◆ **Passage**
=== Section Start ===

The yes-you-did, no-I didn’t-spat between Corey Pavin and Jim Gray over whether Pavin will pick Tiger Woods for the Ryder Cup team should not obscure the larger issue. Pavin needs Woods on his team, and if Woods doesn’t make the team on points, Pavin would be ill-advised not to pick him.
It’s not that Woods is a nice guy who deserves a break. Woods is a complicated character. He’s got an arrogant sense of entitlement, which was a big factor in his self-inflicted catastrophe. You have to feel a wee bit sorry for him because he is also a man who clearly and sincerely looked forward to fatherhood, and now he’s cost himself the chance to be the sort of father that he wanted to be. But Pavin shouldn’t pick Woods because he feels sorry for him.
He should pick him because, regardless of what Woods does in the PGA Championship and the first two rounds of the FedEx playoffs (assuming he qualifies), the American Ryder Cup team will be deserved, decided underdogs against Europe. On paper, this could be the biggest mismatch in cup play since one of the two squads consisted of twelve Brits named Bernard and Percy.
The Euros will have the likes of Lee Westwood, Ian Poulter, Paul Casey, Justin Rose, Rory McIlroy, Padraig Harrington, and reigning U.S. Open champion Graeme McDowell. They’ll be playing on home soil. They’ll be seeking revenge, both for the thumping they took in 2008 and the way it was administered. Do you think Westwood has forgotten the sight of Boo Weekly playing horsey with his driver?

=== Section End ===

◆ **Directions**
[A] Print the Ryder Cup passage from "The yes-you-did, no-I" to "sorry for him.".
[B] Write what follows the last sentence of the Ryder Cup passage.

◆ **Record extracts**

=== Section Start ===

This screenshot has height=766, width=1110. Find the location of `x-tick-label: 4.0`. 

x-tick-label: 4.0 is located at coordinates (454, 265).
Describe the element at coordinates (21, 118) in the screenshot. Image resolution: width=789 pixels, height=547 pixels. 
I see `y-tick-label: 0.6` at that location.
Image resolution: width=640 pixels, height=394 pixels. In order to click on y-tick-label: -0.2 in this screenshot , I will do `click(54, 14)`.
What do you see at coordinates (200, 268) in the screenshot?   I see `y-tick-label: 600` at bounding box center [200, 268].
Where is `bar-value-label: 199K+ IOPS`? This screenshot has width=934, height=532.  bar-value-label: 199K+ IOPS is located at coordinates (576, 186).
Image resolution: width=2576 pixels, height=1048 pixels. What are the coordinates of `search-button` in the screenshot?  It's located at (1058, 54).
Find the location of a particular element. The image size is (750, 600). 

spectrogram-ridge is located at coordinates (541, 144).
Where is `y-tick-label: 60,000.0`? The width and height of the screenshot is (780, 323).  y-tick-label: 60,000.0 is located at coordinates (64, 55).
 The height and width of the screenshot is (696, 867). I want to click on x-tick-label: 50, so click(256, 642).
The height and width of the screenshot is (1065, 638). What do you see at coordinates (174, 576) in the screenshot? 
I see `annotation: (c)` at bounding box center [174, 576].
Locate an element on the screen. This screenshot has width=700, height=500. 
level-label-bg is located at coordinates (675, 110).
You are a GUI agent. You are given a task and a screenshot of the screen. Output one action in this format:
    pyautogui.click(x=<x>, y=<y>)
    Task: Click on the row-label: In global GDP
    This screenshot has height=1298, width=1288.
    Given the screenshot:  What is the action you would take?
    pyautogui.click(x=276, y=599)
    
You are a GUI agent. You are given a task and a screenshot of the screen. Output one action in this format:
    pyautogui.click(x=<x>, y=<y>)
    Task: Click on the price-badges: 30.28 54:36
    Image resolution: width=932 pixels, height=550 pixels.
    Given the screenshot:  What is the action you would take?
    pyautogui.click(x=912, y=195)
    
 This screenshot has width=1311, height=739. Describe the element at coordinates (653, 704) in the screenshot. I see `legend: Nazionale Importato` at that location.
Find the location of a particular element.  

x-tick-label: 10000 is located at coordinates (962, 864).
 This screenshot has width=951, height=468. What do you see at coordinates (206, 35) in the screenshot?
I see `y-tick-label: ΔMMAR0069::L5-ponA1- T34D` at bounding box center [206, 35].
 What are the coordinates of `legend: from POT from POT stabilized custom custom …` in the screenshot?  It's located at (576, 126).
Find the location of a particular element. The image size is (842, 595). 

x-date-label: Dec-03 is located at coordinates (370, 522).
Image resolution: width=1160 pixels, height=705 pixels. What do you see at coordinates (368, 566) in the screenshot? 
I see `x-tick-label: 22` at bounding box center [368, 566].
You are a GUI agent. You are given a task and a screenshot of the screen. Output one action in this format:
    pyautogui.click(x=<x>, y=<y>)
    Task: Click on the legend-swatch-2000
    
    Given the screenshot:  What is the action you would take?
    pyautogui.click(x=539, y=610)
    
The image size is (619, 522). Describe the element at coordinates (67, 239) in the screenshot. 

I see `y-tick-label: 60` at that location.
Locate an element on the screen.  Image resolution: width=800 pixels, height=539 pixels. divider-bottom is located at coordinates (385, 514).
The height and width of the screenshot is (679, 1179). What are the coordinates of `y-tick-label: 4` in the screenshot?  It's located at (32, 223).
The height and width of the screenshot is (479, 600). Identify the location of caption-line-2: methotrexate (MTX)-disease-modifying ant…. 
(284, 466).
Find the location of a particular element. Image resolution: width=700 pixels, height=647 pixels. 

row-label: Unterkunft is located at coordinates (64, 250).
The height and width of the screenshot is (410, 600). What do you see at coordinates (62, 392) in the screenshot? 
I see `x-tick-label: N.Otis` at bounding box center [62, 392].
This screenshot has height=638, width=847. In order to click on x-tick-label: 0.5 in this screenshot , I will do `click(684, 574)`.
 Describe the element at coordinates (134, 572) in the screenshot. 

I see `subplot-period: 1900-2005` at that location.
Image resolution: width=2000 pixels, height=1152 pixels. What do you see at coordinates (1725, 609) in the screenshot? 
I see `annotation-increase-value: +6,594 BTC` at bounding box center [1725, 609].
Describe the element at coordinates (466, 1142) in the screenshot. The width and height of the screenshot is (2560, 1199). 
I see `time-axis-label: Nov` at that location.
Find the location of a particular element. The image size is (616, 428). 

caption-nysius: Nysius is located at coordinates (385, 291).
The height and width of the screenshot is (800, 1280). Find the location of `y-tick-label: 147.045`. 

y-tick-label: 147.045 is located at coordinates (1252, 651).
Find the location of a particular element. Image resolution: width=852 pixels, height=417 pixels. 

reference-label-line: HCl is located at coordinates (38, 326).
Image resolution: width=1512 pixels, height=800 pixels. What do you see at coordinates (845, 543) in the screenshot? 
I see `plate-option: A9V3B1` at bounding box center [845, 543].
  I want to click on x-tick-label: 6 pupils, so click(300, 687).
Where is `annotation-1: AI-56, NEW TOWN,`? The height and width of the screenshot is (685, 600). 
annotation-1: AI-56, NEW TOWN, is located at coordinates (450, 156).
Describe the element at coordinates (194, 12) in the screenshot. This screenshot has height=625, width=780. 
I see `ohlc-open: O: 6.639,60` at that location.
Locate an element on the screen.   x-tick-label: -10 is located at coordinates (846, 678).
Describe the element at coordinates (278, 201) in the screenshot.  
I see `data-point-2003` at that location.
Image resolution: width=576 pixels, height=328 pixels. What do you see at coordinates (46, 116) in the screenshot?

=== Section End ===

◆ **Task-by-task results**
[A]
The yes-you-did, no-I didn’t-spat between Corey Pavin and Jim Gray over whether Pavin will pick Tiger Woods for the Ryder Cup team should not obscure the larger issue. Pavin needs Woods on his team, and if Woods doesn’t make the team on points, Pavin would be ill-advised not to pick him.
It’s not that Woods is a nice guy who deserves a break. Woods is a complicated character. He’s got an arrogant sense of entitlement, which was a big factor in his self-inflicted catastrophe. You have to feel a wee bit sorry for him because he is also a man who clearly and sincerely looked forward to fatherhood, and now he’s cost himself the chance to be the sort of father that he wanted to be. But Pavin shouldn’t pick Woods because he feels sorry for him.

[B]
Against this crew, the United States will send Phil Mickelson (assuming he’s not laid up with arthritis), Steve Stricker, Jim Furyk… and whom? Hunter Mahan can get hot, but often disappears. Anthony Kim is still recovering from wrist surgery. Dustin Johnson has yet to prove he can hold up under intense pressure. And behind them on the point list come the likes of Jeff Overton and Matt Kuchar. A lot of younger Americans, who once figured to be Ryder Cup stalwarts, like Weekly and J.B. Holmes, have been having bad years.
That’s not to say the Americans are a lock to lose. We’ve seen in Ryder Cups where a team with inferior credentials can win if it gets on an emotional roll. And that’s where Woods can come in.
With Tiger on the team, there’s at least a chance that he could be the emotional catalyst. Pavin could send him out in the first alternate-shot match. If he plays well and wins it, everyone on both teams will get the same message. The sheriff is back in town.
If he doesn’t play well, even if he plays like the stranger who finished next-to-last in the Bridgestone last week, so what? He’d be taking a spot from someone like Ricky Barnes or Ben Crane, who are next on the points list as of now. Does anyone think that Crane or Barnes could lead the team to victory?
No. The Americans’ best chance is to hope that Woods regains his form and becomes the inspirational catalyst. And that can’t happen if he’s not on the team.